The Ramon Crater comprises Israel’s largest national park, the Ramon Nature Reserve. The crater is not technically a crater but a makhtesh. Rather than being formed by the impact of a meteorite or volcanic explosion, like true craters, a makhtesh is formed by erosion. This type of crater is found only in the Negev Desert in southern Israel and the Sinai Peninsula in Egypt. The Ramon Makhtesh is the largest one, at 25 miles long and 5 miles across at its widest point and over 1600 feet deep.
The town of Mitzpe Ramon, about 53 miles south of Beersheva, sits on the northern rim of the crater. Learn about the formation of the makhtesh and its plant and animal inhabitants at the Mitzpe Ramon Visitor’s Center and enjoy the stunning view from the lookout there.
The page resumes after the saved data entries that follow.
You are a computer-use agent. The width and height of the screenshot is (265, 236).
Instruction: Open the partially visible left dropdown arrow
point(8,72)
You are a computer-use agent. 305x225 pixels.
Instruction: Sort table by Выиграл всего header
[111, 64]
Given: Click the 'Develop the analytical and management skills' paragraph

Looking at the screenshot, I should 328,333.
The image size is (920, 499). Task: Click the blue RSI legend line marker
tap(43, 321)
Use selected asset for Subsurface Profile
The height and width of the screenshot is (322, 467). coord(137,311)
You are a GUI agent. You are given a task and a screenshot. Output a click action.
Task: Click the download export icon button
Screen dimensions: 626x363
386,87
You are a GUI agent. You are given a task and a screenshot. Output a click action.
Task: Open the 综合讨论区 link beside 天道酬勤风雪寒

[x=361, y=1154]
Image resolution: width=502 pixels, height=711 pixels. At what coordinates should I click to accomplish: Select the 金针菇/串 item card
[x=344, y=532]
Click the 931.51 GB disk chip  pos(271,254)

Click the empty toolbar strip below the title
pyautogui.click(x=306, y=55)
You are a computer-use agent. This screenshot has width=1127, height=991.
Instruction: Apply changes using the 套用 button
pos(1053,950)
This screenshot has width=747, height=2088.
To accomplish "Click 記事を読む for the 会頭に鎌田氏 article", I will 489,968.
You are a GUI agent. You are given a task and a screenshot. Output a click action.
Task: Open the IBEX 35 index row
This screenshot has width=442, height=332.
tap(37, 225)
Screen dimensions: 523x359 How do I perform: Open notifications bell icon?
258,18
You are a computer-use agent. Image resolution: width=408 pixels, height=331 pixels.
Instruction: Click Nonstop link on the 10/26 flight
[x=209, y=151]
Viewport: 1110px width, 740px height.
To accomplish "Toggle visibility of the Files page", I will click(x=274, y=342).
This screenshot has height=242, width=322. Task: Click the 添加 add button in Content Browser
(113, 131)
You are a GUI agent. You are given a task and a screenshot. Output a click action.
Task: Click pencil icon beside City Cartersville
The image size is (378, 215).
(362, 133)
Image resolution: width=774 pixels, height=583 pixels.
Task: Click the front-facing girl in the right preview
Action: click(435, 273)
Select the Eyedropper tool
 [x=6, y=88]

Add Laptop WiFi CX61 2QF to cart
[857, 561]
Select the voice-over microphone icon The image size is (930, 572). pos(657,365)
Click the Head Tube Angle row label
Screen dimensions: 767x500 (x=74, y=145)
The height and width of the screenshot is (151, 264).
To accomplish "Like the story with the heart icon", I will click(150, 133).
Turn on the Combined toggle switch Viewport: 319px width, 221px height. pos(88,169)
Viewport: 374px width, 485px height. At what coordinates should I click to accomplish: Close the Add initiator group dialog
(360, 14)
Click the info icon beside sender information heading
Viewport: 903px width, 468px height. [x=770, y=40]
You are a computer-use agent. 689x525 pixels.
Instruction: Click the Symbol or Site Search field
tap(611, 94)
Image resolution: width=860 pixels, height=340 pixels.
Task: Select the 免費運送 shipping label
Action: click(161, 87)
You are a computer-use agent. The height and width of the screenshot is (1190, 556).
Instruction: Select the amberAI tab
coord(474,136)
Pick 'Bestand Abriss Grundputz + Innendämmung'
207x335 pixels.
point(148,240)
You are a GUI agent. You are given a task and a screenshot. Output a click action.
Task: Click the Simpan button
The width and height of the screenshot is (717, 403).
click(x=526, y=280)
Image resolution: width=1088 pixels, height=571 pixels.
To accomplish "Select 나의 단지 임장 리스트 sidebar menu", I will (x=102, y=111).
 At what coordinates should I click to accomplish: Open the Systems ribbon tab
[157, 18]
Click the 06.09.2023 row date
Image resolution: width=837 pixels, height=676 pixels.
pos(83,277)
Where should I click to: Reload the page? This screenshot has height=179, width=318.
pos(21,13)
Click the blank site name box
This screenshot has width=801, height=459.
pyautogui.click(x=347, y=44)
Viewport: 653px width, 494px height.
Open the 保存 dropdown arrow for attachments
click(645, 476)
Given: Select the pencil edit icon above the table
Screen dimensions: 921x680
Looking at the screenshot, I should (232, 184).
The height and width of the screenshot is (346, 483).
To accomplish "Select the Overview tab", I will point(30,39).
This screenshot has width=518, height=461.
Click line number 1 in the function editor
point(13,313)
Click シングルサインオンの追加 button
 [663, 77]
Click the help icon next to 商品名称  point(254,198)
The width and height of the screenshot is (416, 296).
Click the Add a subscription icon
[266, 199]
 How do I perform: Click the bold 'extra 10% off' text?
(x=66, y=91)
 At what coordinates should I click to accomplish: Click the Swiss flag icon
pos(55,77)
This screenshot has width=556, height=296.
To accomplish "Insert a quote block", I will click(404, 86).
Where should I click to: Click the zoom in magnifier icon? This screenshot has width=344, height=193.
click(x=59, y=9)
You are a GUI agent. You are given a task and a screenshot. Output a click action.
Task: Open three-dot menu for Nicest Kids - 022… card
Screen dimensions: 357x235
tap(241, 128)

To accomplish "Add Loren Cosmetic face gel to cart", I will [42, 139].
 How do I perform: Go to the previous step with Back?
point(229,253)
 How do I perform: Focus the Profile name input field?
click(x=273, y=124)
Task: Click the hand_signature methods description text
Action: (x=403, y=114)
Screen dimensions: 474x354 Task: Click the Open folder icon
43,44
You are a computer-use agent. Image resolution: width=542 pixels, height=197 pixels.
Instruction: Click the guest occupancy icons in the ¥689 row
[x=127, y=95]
Then head down to the valley floor to explore by 4X4 and/or on foot.
Within the makhtesh, you’ll find geological wonders and incredible views everywhere you look. Take a jeep tour or choose from a range of hikes, most of which are easy to moderate. If you’re lucky, you’ll see some of the local fauna but they can be quite shy.
Nabatean traders passed through the makhtesh on the way to the port at Gaza. The ruins of the Khan Saharanim (a khan or caravanserai is a roadside inn) can be seen near the only natural source of water and the lowest spot in the crater, Ein Saharanim.